*AIM OF THE EXERCISE:*
Give everything from the start of the material down to and including the line containing "will (199, 203)." as a numbered list, leaving out blank lines.

Some records:
· · · ·

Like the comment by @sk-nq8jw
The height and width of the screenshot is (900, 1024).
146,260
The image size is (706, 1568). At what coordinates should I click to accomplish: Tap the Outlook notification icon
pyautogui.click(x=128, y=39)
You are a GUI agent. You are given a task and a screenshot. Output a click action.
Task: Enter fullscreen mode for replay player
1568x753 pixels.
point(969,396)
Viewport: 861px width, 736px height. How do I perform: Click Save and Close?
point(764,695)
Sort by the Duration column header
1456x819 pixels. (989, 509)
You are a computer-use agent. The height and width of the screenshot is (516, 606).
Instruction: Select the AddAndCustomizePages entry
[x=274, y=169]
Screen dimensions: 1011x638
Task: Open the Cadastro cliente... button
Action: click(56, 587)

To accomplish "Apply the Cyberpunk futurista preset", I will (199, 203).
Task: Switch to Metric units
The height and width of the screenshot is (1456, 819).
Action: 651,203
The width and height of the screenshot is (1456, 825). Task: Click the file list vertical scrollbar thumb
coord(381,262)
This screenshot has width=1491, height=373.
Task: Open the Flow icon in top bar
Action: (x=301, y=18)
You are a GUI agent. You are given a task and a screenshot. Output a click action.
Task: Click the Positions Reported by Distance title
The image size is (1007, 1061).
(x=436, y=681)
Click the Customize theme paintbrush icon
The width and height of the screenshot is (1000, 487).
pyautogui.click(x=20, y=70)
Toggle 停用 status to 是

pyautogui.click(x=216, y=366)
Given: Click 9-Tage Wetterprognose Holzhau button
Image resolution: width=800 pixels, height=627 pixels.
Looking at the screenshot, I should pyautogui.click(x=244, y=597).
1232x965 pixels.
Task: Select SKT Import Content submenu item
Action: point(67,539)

· · · ·

*COMPLETE RESPONSE:*
1. Like the comment by @sk-nq8jw
2. The height and width of the screenshot is (900, 1024).
3. 146,260
4. The image size is (706, 1568). At what coordinates should I click to accomplish: Tap the Outlook notification icon
5. pyautogui.click(x=128, y=39)
6. You are a GUI agent. You are given a task and a screenshot. Output a click action.
7. Task: Enter fullscreen mode for replay player
8. 1568x753 pixels.
9. point(969,396)
10. Viewport: 861px width, 736px height. How do I perform: Click Save and Close?
11. point(764,695)
12. Sort by the Duration column header
13. 1456x819 pixels. (989, 509)
14. You are a computer-use agent. The height and width of the screenshot is (516, 606).
15. Instruction: Select the AddAndCustomizePages entry
16. [x=274, y=169]
17. Screen dimensions: 1011x638
18. Task: Open the Cadastro cliente... button
19. Action: click(56, 587)
20. To accomplish "Apply the Cyberpunk futurista preset", I will (199, 203).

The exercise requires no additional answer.